Consignes:
**A)** D'après le texte sur les expéditions en France et en Italie, quel tribut le pape Serge II dut-il s'engager à verser ?
**B)** Prolongez le récit des expéditions en France et en Italie à la suite de sa dernière phrase.

====== Texte ======

De Carcassonne, elles passèrent à Nîmes où elles firent un carnage de bonnes sœurs et de frères. De Nîmes, elles passèrent à Lyon et à Dijon où elles razzièrent les églises une par une, et sais-tu combien de temps dura leur avancée à travers la France ? Onze ans. Par vagues. En 731, une vague de trois cent quatre-vingt mille fantassins et seize mille cavaliers arriva à Bordeaux qui se rendit immédiatement. De Bordeaux, elle passa à Poitiers, puis à Tours et si en 732, Charles Martel n’avait pas gagné la bataille de Poitiers, aujourd’hui, les Français aussi danseraient le flamenco. En 827, elles débarquèrent en Sicile, un autre objet de leur convoitise. En massacrant et en profanant comme d’habitude, elles conquirent Syracuse et Taormina, Messine puis Palerme, et en trois quart de siècle…Elle fut islamisée. Elles y restèrent plus de deux siècles et demi, jusqu’au moment où les Normands les en délogèrent, mais en 836, elles débarquèrent à Brindisi. En 840 à Bari. Et elles islamisèrent les Pouilles aussi. En 841, elles débarquèrent à Ancône. Puis, de l’Adriatique, elles se déplacèrent vers la Mer Tyrrhénienne, et pendant l’été 846, elles débarquèrent à Ostie. Elles la mirent à sac, arrivèrent à Rome. Elles l’assiégèrent, et une nuit, y firent irruption. Elles pillèrent les basiliques de Saint Pierre et de Saint Paul, saccagèrent tout ce qui se pouvait saccager. Pour s’en libérer, le Pape Serge II dut s’engager à leur verser un tribut annuel de vingt cinq mille pièces d’argent. Pour prévenir d’autres attaques, son successeur Léon IV dut ériger les murs léonins.

====== Données affichées ======

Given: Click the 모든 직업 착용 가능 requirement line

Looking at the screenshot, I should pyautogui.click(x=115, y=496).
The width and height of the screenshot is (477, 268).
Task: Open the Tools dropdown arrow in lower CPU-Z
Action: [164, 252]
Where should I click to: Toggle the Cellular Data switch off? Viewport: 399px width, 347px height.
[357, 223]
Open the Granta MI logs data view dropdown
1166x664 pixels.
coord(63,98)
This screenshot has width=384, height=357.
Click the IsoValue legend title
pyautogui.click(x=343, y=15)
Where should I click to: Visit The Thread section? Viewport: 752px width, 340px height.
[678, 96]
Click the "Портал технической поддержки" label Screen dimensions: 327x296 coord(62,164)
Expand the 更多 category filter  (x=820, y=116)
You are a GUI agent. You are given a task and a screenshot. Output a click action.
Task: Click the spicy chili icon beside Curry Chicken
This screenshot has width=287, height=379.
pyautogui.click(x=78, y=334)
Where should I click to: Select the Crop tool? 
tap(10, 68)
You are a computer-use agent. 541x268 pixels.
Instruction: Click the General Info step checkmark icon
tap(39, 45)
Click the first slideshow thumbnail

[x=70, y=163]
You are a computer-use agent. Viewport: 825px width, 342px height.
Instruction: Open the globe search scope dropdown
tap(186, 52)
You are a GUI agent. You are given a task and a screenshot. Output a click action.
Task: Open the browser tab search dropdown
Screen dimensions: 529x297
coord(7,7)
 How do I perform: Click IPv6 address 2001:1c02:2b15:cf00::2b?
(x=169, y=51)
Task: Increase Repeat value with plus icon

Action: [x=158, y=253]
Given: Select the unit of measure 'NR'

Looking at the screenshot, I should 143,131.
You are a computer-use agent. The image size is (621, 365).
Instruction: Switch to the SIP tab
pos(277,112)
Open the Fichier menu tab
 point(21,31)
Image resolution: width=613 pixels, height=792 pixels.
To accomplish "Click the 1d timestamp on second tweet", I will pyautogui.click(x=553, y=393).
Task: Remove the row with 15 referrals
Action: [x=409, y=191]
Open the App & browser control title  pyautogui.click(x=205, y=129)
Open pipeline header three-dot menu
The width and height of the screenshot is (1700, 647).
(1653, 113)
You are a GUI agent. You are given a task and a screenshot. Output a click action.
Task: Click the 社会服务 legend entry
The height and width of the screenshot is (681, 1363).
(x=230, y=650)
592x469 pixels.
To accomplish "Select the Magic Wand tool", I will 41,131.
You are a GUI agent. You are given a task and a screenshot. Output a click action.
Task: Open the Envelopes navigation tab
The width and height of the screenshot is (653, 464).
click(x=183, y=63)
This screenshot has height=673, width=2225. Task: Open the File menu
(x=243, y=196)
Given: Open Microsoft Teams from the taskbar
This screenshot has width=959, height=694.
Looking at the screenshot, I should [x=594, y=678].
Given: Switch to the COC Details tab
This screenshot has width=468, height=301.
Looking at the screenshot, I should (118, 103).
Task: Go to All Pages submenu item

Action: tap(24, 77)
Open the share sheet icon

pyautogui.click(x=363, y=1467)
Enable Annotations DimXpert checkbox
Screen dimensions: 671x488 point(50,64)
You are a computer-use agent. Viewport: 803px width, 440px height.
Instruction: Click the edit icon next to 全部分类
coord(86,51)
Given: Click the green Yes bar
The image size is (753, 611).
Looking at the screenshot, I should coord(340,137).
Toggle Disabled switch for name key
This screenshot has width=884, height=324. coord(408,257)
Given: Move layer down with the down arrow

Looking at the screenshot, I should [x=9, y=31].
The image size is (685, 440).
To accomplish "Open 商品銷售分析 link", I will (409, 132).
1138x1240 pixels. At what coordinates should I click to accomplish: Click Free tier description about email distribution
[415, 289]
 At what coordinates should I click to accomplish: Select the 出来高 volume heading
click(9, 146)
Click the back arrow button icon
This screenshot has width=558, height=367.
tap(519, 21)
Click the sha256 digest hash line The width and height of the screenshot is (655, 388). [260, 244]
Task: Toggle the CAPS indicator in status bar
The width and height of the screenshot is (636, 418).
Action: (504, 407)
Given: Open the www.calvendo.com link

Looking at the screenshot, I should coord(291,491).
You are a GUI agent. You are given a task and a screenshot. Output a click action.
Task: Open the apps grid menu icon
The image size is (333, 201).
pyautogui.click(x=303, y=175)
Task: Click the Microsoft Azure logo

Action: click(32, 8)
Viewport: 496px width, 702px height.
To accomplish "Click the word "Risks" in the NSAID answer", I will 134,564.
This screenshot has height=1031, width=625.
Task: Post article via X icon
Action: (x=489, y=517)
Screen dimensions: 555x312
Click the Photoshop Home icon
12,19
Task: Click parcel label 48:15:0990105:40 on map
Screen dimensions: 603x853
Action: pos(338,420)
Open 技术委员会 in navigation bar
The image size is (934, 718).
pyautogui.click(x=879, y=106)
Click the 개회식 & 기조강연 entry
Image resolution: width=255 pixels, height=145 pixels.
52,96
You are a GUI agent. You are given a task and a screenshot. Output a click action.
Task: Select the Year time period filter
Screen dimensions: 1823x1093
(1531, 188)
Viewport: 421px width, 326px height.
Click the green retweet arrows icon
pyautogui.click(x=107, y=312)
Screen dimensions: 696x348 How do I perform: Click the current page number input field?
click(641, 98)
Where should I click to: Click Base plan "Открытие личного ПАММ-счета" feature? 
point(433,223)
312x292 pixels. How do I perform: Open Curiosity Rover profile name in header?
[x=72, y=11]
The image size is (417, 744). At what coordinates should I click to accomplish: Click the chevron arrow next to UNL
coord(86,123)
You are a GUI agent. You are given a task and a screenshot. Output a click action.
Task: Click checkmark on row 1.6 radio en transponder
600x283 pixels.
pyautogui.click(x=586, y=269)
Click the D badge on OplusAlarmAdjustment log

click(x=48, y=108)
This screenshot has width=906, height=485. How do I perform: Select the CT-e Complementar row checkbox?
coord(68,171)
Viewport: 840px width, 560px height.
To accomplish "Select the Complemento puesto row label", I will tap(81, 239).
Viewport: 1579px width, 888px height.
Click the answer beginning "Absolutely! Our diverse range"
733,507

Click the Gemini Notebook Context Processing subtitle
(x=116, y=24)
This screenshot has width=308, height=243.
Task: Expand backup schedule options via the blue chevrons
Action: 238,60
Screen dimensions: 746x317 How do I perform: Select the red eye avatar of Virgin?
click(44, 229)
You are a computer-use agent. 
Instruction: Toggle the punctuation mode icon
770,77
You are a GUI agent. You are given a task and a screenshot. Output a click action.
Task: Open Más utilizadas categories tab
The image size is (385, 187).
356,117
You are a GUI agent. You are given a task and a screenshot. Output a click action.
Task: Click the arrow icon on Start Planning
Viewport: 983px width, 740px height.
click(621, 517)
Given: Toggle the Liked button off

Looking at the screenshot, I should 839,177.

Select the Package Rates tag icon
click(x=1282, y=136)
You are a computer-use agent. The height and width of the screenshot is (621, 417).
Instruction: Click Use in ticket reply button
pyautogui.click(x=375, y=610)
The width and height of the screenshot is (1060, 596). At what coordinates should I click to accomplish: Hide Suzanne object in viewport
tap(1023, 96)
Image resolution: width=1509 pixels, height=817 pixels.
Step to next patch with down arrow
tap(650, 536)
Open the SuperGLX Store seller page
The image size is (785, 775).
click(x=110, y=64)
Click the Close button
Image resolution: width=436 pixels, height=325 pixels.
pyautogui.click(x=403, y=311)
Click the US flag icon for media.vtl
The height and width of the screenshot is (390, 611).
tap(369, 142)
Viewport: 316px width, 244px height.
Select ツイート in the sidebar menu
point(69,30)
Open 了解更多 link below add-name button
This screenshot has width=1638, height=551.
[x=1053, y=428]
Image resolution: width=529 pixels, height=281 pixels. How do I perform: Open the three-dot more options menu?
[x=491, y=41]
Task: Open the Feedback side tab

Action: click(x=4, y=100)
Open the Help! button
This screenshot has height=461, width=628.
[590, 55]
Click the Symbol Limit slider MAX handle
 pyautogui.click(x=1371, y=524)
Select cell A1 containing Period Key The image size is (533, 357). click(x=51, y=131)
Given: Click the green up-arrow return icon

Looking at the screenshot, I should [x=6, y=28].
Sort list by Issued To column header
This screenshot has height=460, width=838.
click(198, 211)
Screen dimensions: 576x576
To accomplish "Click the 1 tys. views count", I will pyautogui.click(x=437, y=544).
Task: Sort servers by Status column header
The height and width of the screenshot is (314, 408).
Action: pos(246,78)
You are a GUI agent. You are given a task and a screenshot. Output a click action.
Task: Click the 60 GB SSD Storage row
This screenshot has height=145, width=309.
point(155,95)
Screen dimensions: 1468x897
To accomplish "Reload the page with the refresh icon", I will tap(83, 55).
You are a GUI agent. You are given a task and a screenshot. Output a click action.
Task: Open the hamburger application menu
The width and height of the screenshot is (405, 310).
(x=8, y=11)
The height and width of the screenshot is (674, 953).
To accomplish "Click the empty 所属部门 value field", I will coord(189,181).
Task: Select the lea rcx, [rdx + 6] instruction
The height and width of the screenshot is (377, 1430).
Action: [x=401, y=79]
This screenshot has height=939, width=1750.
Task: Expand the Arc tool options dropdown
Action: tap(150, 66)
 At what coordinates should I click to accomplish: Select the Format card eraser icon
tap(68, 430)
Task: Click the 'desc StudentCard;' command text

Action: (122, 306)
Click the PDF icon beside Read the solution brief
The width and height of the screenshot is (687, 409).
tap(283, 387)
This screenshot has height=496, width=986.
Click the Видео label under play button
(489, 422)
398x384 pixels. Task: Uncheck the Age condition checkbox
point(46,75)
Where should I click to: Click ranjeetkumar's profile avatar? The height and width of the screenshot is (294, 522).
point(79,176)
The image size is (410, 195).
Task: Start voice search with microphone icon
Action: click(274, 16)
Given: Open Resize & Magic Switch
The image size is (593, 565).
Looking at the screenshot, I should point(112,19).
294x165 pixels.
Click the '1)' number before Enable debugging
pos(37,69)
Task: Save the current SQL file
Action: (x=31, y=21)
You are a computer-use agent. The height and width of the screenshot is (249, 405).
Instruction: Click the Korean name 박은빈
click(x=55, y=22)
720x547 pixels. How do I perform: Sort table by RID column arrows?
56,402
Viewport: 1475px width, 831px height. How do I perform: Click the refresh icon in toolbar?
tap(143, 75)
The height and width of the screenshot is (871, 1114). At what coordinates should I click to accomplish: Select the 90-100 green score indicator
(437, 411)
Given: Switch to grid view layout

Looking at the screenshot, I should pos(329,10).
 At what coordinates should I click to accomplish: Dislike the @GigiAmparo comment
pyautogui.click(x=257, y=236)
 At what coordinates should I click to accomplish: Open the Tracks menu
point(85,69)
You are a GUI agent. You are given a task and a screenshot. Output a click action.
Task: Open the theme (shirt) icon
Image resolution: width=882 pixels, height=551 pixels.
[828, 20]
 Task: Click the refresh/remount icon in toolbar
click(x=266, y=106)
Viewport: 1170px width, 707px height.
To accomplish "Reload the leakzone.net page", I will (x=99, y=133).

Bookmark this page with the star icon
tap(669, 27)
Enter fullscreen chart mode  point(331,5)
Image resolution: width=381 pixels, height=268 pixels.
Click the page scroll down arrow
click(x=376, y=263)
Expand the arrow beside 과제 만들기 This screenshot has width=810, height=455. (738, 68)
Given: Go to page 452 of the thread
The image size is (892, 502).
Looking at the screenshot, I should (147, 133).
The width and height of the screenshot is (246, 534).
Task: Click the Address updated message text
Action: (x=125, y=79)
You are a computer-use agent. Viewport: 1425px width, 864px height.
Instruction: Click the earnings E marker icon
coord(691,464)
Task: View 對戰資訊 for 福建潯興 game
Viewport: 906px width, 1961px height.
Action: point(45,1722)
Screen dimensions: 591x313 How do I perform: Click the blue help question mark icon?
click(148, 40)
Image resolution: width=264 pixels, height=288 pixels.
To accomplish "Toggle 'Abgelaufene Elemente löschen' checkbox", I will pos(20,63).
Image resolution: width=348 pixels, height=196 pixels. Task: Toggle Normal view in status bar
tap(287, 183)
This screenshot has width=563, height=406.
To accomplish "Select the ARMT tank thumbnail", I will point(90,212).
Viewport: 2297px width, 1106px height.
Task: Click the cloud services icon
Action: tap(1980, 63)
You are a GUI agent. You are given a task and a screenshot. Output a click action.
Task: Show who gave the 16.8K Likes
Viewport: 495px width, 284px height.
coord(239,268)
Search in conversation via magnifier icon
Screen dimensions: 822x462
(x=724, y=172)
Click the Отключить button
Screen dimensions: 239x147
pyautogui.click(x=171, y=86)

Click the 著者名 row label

======

Réponses:
**A)** Un tribut annuel de vingt-cinq mille pièces d'argent.

**B)**
 

Cependant après avoir quittées Rome, elles s’installèrent en Campagnie. Elles y restèrent soixante dix ans, détruisant Monté Cassino et tourmentant Salerne. Ville où, à une certaine époque, elles se divertirent à sacrifier chaque nuit la virginité d’une religieuse. Sais-tu où ? Sur l’autel de la cathédrale. En 898, pour changer, elles débarquèrent en Provence. Plus précisément, dans l’actuel Saint Tropez. Elles s’y établirent, et en 911, elles franchirent les Alpes pour entrer dans le Piémont. Elles occupèrent Turin et Casals, mirent le feu aux églises et aux bibliothèques, tuèrent des milliers de Chrétiens, puis passèrent en Suisse. Elles arrivèrent à la vallée des Grisons et au lac de Genève, puis, découragées par la neige, firent demi tour. Elles retournèrent au chaud en Provence, occupèrent Toulon en 940, et…

 

De nos jours, il est à la mode de battre sa coulpe à propos des Croisades, de blâmer l’Occident pour les Croisades, de voir dans les Croisades une injustice commise au détriment des pauvres musulmans innocents. Mais avant d’être une série d’expéditions visant la récupération du Saint Sépulcre, les Croisades étaient la riposte à quatre siècles d’invasions occupations vexations carnages. Elle était une contre offensive visant à bloquer l’expansionnisme islamique en Europe. A le faire dévier vers l’Orient. Vers l’Inde, l’Indonésie, la Chine, le continent africain, ainsi que vers la Russie et la Sibérie où les Tartares convertis à l’Islam étaient déjà en train de répandre le Coran.

 

De fait, les Croisades finies, les fils d’Allah se remirent à sévir par chez nous comme avant et mieux qu’avant. Par les soins des Turcs, cette fois-ci, qui se préparaient à donner naissance à l’Empire Ottoman. Un empire qui, jusqu’au XVIII siècle, aura concentré sur l’Occident toute son avidité, toute sa voracité, et aura fait de l’Europe son champ de bataille préféré.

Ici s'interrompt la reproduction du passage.